One thing I do miss is the ability to include ILAsm in the code. And I don't
know if ILAsm contains MMX and the SSEx-like instructions? But then again,
this could give additional problems with security things.
 
D

Daniel O'Connell [C# MVP]

One thing I do miss is the ability to include ILAsm in the code. And I
don't
know if ILAsm contains MMX and the SSEx-like instructions? But then again,
this could give additional problems with security things.

You would potentially lose verfiablity(one would likely want to require
unsafe code for IL directly in code), but it doesn't provide anything that I
know of that works like MMX. I assume something like that is under
consideration, but I know nothing about it.
 
D

Daniel O'Connell [C# MVP]

Oops, that reply was very badly worded and incomplete, let me try again.

My experience is that a lot of developers gets scared of the unknow and
oddly enough the reasoning they give are emotional based instead of logic
based. Instead of actual testing if it is that bad, they will use any
emotional technique in order not to touch the thing.

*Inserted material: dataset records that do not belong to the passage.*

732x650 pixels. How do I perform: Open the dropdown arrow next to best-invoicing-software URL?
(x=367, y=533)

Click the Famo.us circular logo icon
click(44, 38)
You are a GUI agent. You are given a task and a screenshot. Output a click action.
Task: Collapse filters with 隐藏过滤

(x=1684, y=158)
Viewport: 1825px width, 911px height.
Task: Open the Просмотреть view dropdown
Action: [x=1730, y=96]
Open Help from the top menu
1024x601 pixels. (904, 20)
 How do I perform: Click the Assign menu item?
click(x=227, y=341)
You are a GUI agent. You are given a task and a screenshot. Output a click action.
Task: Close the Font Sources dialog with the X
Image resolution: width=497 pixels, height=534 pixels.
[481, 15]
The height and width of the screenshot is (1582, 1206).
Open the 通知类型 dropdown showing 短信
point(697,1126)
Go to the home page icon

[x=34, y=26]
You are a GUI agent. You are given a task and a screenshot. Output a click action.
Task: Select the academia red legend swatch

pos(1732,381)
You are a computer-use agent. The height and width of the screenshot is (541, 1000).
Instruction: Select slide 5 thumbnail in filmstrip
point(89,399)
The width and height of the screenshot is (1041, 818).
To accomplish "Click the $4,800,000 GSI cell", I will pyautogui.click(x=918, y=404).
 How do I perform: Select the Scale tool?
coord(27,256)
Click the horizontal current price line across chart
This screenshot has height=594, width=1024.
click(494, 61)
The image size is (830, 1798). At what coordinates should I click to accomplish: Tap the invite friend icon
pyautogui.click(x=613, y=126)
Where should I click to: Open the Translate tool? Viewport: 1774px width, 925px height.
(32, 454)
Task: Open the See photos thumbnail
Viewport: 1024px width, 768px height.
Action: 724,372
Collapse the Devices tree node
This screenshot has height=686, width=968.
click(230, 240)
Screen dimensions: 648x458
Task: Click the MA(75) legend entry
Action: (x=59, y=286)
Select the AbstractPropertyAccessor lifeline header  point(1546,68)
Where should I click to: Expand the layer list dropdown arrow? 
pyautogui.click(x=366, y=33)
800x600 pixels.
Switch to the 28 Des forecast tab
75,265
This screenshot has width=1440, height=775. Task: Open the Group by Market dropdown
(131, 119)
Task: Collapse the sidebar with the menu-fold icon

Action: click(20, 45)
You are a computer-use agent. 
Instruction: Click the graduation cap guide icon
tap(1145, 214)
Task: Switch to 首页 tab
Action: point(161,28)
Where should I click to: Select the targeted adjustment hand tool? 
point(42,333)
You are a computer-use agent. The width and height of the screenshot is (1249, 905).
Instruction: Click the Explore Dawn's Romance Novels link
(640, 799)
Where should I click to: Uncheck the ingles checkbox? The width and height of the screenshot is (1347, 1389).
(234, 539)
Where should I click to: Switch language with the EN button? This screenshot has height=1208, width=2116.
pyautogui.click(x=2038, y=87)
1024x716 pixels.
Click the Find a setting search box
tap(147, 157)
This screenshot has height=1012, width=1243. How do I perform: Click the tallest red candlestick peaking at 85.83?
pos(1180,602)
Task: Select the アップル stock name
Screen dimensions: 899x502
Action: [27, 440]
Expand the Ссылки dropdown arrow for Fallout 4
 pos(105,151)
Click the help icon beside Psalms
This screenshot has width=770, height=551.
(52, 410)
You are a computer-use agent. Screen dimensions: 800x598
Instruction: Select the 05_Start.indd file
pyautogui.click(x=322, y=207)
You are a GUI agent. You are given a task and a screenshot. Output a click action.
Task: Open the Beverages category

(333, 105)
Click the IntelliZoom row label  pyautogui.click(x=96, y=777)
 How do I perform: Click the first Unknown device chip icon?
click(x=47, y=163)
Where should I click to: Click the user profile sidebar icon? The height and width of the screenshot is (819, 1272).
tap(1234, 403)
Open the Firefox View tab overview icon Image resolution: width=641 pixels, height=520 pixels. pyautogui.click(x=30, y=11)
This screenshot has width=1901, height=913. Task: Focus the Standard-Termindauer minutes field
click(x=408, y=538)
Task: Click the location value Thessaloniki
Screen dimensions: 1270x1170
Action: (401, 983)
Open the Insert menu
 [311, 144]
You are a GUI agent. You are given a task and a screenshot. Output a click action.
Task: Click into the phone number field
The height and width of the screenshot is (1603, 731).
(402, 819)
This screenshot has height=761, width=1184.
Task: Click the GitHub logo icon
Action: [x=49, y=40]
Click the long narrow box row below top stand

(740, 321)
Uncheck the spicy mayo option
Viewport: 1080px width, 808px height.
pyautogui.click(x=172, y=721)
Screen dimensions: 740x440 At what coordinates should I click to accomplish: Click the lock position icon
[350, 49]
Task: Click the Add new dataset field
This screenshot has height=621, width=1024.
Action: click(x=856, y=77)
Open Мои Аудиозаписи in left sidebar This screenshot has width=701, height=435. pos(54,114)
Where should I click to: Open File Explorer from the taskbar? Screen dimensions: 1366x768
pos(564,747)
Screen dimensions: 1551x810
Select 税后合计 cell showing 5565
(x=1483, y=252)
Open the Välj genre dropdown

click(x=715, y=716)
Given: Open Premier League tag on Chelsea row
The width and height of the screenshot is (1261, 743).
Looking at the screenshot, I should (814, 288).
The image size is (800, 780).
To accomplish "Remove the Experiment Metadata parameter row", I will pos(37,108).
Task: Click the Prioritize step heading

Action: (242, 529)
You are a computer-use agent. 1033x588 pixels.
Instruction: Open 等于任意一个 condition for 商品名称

Since any work I would do would be nothing but experimentation quality, I
don't think I'd need to worry much about individuals going emotional on it.
Anyone who would touch taht particular compiler would likely do so strictly
to play with the parallelziation.
So I guess that if you make loops default to execute in paralel, then they
will get scared because they have no control.
So I guess if you implement a feature like that, then you must at least
provide a way to disable it too. A keyword like noparalel, or a compiler
option. Just an idea.

Parallel would be like the checked{} block, forcing parallelization within
that block. Not sure if turning it off makes any sense or not, that's
something to think about.
My guess is that programmers coming from VB, probably would love the fact
that it gets treaded, and programmers from VC++ probably would love not to
have it hyperthreaded because they are mostly scared of things they do not
have control over.

If the design was similar to OpenMP in capability, I imagine advanced VC++
coders would like it as it should offer a much finer grained control than I
have illustrated here.

But the VB\Java\Delphi crowd would be the core target, as this would be C#,
so I wouldn't personally go as far as OpenMP does.
One thing I do miss is the ability to include ILAsm in the code. And I
don't
know if ILAsm contains MMX and the SSEx-like instructions? But then again,
this could give additional problems with security things.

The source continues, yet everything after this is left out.